Psalm 4: 6-8 says: “Many are those who say, Who will show us good? Lift up on us, O Jehovah, the light of your countenance. You have given my heart joy, greater than theirs when their abundance abounded. grain and its new wine. In peace I will lie down, and likewise I will sleep; for only you, Jehovah, make me live confidently. “



David cannot understand how many people cannot see the hand of God in the affairs of men. Many people wonder in despair: What is happening? Who will show us good? Is there any good in the world? David says, to people who think like this and lack understanding or are in spiritual darkness: Lord, shine them with the effulgent light of your glorious face, so that they can see that God has never lost control of what is happening in the world.

The proof that God is doing all the good in the world is that despite the problems David was having, his heart was nonetheless joyful. Can there be greater good than having a joyful heart in the midst of life’s difficulties? This was almost a miracle. The joy that David felt amid the fire of trial was so great that it was nowhere near the best of joys in the world. To put it in comprehensive terms, David says that the joy of his heart was greater than the joy that men experience when they have plenty of grain and new wine.

If David lived today, he would say that his joy in the midst of affliction is much greater than the joy that men have when they have all the health in the world, when they have all the money in the world, and when they have all the love in the world. . Isn’t that fantastic? This is how good God is to those who trust in him.

But maybe you will say: I am in affliction and I have prayed to God to bring me out of affliction and God does not answer my prayer and because of that, I sink deeper and deeper into my affliction. How can I experience that overflowing joy that David experienced?



It is all a matter of your attitude towards grief. If you view affliction as your enemy, or as the scourge of misfortune, or as bad luck, or as God’s punishment, then you are condemned to a miserable life. But if you change your attitude and like David, look at affliction as your ally, as God’s tool to mold your character, as the door to enlargement, then you will be able to experience that joy that David tells us about, and in due time, God Himself will take care of removing the motive for your affliction.

David was so content, so happy, so blissful in the midst of the fire of trial, that here again as in the previous psalm, the desire came to him to sleep peacefully.
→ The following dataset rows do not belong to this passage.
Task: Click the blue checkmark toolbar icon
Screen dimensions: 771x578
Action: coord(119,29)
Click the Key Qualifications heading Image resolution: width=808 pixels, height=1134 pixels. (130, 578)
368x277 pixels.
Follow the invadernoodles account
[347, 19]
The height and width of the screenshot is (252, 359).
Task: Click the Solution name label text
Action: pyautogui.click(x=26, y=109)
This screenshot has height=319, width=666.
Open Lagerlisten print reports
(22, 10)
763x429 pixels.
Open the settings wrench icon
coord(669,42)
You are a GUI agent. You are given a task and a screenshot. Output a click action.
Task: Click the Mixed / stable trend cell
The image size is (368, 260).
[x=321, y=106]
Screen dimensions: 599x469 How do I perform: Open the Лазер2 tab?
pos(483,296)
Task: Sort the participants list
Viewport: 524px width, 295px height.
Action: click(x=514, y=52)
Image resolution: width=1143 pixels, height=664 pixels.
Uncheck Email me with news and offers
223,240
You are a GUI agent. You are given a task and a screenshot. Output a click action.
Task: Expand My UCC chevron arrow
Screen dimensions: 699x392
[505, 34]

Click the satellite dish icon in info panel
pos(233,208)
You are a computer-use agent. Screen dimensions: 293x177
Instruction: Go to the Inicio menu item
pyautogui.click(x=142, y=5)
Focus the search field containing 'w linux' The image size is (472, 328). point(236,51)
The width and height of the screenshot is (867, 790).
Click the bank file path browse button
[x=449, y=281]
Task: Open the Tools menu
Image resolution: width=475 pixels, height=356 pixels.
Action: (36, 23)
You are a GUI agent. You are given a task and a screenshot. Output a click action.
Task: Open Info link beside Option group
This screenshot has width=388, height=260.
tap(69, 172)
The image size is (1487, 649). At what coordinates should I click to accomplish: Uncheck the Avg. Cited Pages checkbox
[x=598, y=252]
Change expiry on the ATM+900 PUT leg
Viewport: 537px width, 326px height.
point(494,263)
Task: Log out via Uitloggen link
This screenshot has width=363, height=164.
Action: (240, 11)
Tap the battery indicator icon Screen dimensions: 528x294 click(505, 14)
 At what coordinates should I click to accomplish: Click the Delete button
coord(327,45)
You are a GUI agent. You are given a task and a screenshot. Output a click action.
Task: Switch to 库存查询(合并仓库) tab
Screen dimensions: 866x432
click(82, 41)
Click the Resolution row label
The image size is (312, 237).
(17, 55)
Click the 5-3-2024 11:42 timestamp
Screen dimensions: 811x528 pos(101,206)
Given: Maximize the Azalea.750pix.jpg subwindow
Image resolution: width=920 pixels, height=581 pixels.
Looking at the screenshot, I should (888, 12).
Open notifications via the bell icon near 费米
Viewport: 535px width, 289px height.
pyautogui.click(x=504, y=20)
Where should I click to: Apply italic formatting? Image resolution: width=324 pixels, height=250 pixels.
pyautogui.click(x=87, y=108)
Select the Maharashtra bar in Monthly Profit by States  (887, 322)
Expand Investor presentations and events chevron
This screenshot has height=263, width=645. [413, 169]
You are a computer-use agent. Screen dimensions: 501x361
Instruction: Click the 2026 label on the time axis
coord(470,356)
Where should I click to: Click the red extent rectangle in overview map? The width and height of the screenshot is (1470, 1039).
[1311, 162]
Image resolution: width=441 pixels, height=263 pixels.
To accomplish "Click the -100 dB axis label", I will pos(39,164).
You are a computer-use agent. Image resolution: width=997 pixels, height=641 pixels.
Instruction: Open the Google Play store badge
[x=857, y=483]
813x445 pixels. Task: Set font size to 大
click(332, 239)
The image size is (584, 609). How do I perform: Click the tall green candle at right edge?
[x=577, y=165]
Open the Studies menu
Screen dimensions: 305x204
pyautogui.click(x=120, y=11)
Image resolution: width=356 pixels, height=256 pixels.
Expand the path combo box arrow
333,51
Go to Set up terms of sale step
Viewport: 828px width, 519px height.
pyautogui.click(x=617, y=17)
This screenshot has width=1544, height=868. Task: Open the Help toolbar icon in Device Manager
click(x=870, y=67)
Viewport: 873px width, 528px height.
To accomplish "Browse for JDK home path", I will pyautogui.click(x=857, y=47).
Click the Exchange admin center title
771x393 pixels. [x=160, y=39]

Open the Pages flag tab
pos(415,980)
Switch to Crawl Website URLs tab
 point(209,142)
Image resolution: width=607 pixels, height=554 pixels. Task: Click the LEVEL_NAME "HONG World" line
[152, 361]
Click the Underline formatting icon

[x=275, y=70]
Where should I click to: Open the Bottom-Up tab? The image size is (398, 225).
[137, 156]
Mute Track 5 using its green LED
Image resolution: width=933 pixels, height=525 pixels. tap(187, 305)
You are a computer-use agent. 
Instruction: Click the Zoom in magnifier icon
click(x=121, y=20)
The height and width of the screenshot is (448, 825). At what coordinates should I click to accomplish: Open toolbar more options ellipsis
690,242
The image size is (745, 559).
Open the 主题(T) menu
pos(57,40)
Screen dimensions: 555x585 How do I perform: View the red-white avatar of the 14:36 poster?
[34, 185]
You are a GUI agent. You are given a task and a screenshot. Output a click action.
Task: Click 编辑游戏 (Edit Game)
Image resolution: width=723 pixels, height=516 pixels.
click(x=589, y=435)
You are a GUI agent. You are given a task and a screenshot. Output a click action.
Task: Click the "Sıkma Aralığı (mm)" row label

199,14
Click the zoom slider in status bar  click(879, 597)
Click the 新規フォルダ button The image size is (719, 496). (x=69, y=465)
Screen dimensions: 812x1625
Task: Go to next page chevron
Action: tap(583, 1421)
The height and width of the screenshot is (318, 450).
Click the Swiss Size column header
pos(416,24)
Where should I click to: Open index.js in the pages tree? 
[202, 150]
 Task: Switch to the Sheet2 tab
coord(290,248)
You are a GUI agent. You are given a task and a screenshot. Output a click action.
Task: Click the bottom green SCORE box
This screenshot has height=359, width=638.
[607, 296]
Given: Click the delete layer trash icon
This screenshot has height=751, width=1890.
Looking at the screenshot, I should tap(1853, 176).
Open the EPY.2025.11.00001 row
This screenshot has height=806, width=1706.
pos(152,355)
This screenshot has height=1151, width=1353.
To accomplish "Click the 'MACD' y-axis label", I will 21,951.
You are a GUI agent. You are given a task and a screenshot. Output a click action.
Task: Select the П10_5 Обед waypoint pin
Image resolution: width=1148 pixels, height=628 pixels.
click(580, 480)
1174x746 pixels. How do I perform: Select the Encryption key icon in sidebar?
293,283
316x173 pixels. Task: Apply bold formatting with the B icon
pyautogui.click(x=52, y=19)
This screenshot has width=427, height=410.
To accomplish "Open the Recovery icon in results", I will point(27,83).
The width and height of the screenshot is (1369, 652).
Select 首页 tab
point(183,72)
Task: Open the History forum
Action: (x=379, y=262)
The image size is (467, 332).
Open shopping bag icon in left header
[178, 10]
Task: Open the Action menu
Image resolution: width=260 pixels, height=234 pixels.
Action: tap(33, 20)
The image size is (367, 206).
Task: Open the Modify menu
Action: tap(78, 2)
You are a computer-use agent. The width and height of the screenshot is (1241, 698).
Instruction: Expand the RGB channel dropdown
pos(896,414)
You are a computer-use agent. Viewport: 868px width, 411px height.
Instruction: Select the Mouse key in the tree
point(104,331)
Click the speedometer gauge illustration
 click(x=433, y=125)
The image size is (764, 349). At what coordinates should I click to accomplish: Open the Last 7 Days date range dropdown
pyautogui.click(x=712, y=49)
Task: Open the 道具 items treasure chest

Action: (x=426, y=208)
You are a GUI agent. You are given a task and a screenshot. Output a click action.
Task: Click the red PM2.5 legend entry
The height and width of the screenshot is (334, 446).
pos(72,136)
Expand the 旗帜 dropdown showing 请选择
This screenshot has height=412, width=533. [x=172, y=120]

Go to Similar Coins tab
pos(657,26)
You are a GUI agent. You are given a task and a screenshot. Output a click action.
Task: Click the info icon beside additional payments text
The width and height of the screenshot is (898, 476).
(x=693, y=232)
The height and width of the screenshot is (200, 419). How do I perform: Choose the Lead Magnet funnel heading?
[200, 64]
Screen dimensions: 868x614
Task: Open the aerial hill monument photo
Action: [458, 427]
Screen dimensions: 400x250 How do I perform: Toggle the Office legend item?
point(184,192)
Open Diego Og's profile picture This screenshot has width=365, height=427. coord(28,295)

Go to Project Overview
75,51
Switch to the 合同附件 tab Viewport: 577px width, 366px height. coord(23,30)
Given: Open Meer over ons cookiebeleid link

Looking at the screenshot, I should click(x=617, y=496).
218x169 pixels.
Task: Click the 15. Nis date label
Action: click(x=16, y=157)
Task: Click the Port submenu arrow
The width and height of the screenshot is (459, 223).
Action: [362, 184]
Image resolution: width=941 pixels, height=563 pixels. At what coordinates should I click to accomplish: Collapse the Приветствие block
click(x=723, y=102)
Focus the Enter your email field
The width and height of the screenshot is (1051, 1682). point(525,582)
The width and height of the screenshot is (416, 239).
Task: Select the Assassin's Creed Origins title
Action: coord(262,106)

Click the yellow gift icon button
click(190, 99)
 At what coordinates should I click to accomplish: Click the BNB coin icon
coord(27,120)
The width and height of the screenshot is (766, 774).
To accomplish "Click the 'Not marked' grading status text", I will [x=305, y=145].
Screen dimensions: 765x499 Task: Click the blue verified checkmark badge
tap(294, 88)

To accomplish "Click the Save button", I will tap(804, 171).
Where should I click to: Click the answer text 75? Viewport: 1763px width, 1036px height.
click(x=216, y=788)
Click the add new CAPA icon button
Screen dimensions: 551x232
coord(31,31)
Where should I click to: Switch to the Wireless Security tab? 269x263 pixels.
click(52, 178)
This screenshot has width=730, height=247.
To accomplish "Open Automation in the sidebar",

His life was an oasis of peace in the middle of the desert of affliction. I’ll go to bed in peace, David said. And as he placed himself in the gentle arms of the Lord, he added: And I will also sleep, because only you, the Lord, make me live in confidence.

With that said, I imagine David closed his eyes and fell asleep soundly. But remember that David was most likely not in the comfort of his palace when he was saying the latter. Most likely, he was alone in the desert, fleeing from his own son who was looking for him to kill him. But in spite of everything, David rested peacefully, because he learned to cast his burden of worries on Jehovah.

I challenge you to follow David’s example. Believe me it works. I say it because I have experienced it. If it works with me, how much more with you.